Ia menghubungkan sebagian besar kerusakan yang terjadi akibat kegiatan komersial dan militer di wilayah tersebut dan mempertanyakan siapa yang harus bertanggung jawab atas dampak yang diakibatkannya.
“Mengapa penanganan kondisi lingkungan Selat Hormuz dan perairan sekitarnya harus menjadi bagian integral dari pemerintahan Selat Hormuz di masa depan?” dia menulis.
“Dalam beberapa hari terakhir, beredar video yang menunjukkan polusi minyak di sepanjang pantai Pulau Qeshm. Polusi ini mengalir ke arah pantai dari Teluk Persia, dan bukti awal menunjukkan kapal curah asing sebagai sumbernya. Kontaminasi telah didokumentasikan di tiga lokasi pesisir dan di seluruh permukaan laut,” tambahnya.
“Insiden ini hanyalah salah satu contoh nyata dari polusi yang luas – baik yang terang-terangan maupun yang tersembunyi – yang telah merusak perairan Teluk Persia dan Laut Oman, serta ekosistem laut di wilayah tersebut, selama beberapa dekade terakhir, menyebabkan kerusakan senilai triliunan dolar di wilayah pesisir Iran,” kata juru bicara tersebut.
“Siapa yang bertanggung jawab untuk mengganti kerugian ini? Apakah negara-negara yang mengkonsumsi energi murah yang diekspor dari kawasan kita, perusahaan asuransi pelayaran, atau para agresor dan mitra mereka yang telah mengubah Teluk Persia dan Laut Oman menjadi arena operasi militer dan pengujian senjata yang sangat merusak?” Baqaei menyatakan.

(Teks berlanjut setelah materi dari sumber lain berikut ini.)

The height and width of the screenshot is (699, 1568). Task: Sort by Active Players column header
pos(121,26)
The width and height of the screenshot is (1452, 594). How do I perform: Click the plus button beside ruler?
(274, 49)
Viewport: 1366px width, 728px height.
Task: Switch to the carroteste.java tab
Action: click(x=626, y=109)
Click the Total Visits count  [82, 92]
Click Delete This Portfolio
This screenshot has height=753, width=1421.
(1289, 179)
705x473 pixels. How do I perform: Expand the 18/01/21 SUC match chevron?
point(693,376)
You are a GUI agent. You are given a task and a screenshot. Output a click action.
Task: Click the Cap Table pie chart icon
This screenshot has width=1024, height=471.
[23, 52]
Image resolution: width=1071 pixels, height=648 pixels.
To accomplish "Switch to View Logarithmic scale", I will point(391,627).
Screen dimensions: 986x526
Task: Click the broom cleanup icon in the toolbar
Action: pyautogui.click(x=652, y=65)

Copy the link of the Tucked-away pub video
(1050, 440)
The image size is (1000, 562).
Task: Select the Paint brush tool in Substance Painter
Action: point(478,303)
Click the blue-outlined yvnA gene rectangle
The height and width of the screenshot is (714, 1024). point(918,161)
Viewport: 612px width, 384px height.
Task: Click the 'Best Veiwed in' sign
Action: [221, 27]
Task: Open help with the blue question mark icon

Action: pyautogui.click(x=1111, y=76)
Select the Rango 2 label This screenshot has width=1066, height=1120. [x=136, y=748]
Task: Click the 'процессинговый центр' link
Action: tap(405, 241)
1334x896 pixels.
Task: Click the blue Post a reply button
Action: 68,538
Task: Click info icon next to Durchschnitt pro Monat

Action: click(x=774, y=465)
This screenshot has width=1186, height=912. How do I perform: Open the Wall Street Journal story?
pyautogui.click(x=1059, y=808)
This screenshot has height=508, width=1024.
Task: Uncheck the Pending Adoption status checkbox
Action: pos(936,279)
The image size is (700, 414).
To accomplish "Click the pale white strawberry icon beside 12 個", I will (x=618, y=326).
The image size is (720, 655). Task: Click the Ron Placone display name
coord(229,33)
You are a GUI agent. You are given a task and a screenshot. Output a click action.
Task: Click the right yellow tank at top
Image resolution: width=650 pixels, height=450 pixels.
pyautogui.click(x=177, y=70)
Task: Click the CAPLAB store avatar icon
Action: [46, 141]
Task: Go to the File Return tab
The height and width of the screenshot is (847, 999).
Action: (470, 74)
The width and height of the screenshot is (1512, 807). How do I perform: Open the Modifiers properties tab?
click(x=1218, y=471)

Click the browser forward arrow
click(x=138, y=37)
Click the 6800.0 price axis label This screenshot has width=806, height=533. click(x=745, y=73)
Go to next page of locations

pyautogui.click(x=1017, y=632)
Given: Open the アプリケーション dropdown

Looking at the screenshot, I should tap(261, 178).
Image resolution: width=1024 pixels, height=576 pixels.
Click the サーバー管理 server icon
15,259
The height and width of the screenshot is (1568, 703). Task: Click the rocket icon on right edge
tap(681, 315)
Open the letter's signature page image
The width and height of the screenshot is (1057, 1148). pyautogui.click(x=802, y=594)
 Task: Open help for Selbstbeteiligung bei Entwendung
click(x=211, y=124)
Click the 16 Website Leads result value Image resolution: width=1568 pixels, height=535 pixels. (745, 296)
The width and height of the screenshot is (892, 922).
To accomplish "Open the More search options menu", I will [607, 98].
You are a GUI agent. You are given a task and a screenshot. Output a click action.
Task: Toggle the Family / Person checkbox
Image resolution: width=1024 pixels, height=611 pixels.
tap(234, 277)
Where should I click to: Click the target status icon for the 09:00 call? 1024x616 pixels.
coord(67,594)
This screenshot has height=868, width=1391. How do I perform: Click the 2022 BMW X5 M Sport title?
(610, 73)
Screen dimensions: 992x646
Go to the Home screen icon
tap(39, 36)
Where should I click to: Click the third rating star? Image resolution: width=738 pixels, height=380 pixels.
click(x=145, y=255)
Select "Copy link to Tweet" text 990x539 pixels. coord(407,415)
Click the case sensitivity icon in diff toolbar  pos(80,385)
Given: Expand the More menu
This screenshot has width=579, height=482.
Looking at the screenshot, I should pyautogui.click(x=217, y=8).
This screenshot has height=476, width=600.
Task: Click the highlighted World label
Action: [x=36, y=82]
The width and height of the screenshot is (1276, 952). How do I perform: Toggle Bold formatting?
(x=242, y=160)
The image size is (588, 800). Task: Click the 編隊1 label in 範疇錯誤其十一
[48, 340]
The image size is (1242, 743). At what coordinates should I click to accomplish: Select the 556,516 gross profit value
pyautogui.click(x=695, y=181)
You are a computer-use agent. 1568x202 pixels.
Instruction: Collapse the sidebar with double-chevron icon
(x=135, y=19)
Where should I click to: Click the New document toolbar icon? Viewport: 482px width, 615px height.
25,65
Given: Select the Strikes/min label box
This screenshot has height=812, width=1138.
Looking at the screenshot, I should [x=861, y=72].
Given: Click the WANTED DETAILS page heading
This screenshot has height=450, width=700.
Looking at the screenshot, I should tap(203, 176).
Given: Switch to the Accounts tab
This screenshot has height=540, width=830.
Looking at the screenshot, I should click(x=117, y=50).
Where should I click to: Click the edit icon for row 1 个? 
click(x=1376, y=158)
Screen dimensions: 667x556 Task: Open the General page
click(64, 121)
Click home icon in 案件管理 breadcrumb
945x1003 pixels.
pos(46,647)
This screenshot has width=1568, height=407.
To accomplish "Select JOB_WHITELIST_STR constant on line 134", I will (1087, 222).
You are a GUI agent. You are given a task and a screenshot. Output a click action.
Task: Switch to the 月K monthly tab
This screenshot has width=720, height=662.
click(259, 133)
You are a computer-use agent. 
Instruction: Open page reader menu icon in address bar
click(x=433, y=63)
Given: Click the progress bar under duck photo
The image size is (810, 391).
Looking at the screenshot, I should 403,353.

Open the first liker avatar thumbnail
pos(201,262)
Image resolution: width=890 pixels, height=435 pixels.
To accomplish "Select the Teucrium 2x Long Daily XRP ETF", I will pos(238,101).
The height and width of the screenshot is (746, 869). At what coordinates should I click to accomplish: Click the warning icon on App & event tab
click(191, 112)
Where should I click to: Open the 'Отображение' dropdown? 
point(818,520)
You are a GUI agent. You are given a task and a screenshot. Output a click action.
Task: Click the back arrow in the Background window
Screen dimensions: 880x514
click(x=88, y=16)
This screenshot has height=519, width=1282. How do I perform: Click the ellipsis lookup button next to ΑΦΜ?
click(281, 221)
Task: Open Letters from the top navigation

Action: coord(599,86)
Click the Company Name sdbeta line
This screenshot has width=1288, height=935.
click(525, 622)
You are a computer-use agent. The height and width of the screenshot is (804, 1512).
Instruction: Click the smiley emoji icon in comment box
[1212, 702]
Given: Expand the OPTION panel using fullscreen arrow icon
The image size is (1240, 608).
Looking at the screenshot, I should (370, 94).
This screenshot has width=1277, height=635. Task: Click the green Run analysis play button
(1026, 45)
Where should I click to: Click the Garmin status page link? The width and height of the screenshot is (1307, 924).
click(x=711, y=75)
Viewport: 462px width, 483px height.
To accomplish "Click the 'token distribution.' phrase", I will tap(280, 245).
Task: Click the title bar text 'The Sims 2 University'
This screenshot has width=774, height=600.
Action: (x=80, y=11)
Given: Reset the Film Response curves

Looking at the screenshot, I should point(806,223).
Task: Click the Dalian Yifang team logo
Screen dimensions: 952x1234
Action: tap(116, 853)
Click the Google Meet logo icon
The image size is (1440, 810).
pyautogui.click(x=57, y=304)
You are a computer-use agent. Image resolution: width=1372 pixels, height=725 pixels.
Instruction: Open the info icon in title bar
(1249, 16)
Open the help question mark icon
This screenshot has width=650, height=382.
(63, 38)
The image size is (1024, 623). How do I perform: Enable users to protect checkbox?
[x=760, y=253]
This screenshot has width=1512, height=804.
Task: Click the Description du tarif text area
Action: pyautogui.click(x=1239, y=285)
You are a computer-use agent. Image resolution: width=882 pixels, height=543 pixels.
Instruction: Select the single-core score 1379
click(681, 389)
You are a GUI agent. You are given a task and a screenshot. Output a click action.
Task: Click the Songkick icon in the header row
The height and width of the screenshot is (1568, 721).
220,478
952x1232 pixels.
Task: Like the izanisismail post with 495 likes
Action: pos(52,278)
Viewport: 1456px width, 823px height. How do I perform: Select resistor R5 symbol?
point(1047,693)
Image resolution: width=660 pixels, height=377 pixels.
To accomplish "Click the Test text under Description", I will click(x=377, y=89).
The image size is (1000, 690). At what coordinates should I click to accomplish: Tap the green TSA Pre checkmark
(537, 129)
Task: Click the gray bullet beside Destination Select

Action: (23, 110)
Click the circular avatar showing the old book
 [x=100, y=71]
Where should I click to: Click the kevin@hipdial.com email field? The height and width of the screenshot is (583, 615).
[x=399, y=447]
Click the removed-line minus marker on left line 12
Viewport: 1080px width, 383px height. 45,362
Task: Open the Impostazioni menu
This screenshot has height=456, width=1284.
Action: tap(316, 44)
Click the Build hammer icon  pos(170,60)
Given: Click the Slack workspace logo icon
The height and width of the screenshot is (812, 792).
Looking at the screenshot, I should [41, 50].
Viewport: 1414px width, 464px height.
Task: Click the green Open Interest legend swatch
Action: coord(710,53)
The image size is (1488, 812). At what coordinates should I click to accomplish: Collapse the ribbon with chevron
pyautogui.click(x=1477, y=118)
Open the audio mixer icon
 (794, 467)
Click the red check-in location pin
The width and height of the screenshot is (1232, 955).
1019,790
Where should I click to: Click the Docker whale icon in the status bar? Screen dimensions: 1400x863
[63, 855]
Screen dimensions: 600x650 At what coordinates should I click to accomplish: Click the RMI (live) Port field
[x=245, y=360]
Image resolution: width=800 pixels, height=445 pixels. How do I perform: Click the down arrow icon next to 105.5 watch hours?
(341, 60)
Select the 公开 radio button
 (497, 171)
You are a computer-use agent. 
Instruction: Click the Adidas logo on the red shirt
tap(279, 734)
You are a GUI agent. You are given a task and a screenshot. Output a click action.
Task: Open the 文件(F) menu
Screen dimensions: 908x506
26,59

“Sebagai negara dengan garis pantai terpanjang di sepanjang Teluk Persia dan Laut Oman, Iran tidak bisa tinggal diam. Setiap pihak yang mendapat keuntungan dari pelayaran komersial melalui Selat Hormuz mempunyai kewajiban hukum dan moral untuk memulihkan kerusakan lingkungan yang ditimbulkan di Teluk Persia dan Laut Oman,” tulisnya.